Saving the Geysers of El Tatio, Chile

The skies above the Atacama Desert in northern Chile sparkle as you board your vehicles for the two-hour, bone-crunching, drive over washboard dirt roads to the Geysers of El Tatio. Located at 14,000 feet in the Andes Mountains, the geysers (the third largest field in the world and one of the highest) are active only at dawn, greeting the rising sun with more than 80 geysers and fumaroles erupting to send huge columns of steam and boiling water into the frigid morning air. As the sun rises higher, the eruptions cease.

All around is a beautiful if at times bizarre, landscape where cones of crystallized silica and other minerals bubble and boil. Algae and bacteria thrive in the mineral-rich soup. The acrid smell of sulphur catches in the back or your throat as you walk around the geyser field, being careful not to get too close to the vents in the ground.
The area near the geyser is home to herds of graceful vicunas, llamas, desert ostriches and vizcachas, the wild Chilean rabbits with long tails that live in the boulder fields.
Scattered across the geyser field are the rusting remains of a 1960s Chilean government project to harness the geothermal power in the area.
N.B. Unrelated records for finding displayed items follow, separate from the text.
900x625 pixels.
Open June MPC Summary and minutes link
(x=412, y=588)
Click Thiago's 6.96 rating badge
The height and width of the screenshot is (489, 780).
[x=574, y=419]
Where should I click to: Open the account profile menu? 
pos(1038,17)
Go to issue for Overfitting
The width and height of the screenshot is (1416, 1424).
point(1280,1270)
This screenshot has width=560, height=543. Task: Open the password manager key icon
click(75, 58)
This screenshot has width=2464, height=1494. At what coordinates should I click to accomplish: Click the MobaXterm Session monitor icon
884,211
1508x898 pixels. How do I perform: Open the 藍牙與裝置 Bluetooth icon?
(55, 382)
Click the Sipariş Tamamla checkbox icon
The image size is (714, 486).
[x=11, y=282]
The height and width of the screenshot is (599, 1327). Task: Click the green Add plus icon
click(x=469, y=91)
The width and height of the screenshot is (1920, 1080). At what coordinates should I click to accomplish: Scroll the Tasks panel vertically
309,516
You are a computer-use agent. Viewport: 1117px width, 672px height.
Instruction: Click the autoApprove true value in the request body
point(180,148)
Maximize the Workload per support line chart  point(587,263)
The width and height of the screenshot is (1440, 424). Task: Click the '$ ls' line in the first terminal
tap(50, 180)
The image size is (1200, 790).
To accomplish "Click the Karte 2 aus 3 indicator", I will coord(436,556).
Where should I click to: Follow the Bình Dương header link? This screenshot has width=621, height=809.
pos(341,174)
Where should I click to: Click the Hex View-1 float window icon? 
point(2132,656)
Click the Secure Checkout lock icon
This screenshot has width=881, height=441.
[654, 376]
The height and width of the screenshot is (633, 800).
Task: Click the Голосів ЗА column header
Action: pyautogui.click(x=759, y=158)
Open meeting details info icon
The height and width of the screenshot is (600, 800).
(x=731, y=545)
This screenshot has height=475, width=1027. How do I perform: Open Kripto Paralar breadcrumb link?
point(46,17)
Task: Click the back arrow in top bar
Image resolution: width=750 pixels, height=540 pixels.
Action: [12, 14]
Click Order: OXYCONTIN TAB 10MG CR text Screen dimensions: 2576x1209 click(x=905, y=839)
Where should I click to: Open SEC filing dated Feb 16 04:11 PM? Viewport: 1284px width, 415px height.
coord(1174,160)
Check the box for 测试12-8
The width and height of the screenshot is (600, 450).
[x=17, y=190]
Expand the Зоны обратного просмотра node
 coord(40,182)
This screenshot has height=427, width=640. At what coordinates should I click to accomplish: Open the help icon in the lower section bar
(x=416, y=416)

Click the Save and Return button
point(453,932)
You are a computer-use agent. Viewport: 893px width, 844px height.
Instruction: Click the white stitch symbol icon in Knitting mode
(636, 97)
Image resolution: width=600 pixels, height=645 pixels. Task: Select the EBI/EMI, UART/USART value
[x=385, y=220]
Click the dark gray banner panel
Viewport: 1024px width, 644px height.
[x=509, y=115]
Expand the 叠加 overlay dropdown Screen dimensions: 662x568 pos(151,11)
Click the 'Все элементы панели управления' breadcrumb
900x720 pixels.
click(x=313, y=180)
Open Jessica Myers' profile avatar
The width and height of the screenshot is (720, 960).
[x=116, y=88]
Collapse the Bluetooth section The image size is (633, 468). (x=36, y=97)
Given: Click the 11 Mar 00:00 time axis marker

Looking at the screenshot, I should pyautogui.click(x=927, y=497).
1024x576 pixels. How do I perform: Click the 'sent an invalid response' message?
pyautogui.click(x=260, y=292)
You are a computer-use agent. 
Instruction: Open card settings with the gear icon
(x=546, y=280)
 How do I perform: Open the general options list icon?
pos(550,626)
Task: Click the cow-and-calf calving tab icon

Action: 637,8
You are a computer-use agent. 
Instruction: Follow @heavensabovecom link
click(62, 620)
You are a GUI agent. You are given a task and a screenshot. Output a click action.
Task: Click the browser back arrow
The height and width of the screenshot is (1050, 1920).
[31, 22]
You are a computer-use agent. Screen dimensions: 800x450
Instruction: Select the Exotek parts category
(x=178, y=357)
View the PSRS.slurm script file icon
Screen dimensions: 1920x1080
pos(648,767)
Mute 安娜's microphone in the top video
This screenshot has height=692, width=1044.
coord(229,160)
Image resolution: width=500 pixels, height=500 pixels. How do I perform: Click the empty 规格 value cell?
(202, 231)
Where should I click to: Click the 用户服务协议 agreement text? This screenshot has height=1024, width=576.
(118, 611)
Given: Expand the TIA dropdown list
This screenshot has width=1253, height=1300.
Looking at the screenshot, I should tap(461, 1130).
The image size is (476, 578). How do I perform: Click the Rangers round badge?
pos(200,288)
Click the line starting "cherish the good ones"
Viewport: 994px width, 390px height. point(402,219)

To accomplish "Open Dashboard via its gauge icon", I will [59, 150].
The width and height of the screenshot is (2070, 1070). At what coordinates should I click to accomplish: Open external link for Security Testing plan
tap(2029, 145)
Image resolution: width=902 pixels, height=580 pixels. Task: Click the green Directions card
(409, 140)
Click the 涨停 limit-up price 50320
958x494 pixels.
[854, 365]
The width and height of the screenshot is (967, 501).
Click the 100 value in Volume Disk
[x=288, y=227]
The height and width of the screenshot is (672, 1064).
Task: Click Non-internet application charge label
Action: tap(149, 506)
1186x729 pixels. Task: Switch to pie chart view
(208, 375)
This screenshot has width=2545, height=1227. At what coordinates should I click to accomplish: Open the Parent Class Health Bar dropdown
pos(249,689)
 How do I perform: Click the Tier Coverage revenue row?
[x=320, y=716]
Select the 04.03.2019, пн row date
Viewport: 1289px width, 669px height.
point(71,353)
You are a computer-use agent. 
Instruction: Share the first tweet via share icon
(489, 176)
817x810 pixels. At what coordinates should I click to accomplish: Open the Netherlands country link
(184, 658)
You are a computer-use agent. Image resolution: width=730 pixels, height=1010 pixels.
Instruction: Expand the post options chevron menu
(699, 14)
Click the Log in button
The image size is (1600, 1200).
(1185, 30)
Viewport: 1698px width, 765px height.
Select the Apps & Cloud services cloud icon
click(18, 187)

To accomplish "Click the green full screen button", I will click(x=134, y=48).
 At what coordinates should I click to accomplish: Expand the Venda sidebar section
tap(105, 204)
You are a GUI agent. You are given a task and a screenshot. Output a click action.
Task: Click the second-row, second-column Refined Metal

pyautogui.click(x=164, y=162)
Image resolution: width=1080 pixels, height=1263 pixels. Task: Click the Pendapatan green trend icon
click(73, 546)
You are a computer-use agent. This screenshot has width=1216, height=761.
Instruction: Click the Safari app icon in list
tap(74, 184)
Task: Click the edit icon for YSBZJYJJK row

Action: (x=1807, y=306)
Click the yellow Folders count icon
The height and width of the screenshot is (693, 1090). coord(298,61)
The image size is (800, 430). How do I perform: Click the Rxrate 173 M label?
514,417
Over the past three years, attempts were made to resurrect the project. Environmentalists and the Atacameño people alleged that this would impact negatively on the geyser field, and there were calls for the area to be preserved. Following a high profile leak in an exploratory shaft, resulting in a 60-foot high geyser, the Chilean Senate voted to stop the project. The Chilean Government announced that it was abandoning any further attempts to exploit the geothermal resources of El Tatio. All that remains now is to name the Geysers as a natural monument and nature sanctuary and preserve their beauty for future generations.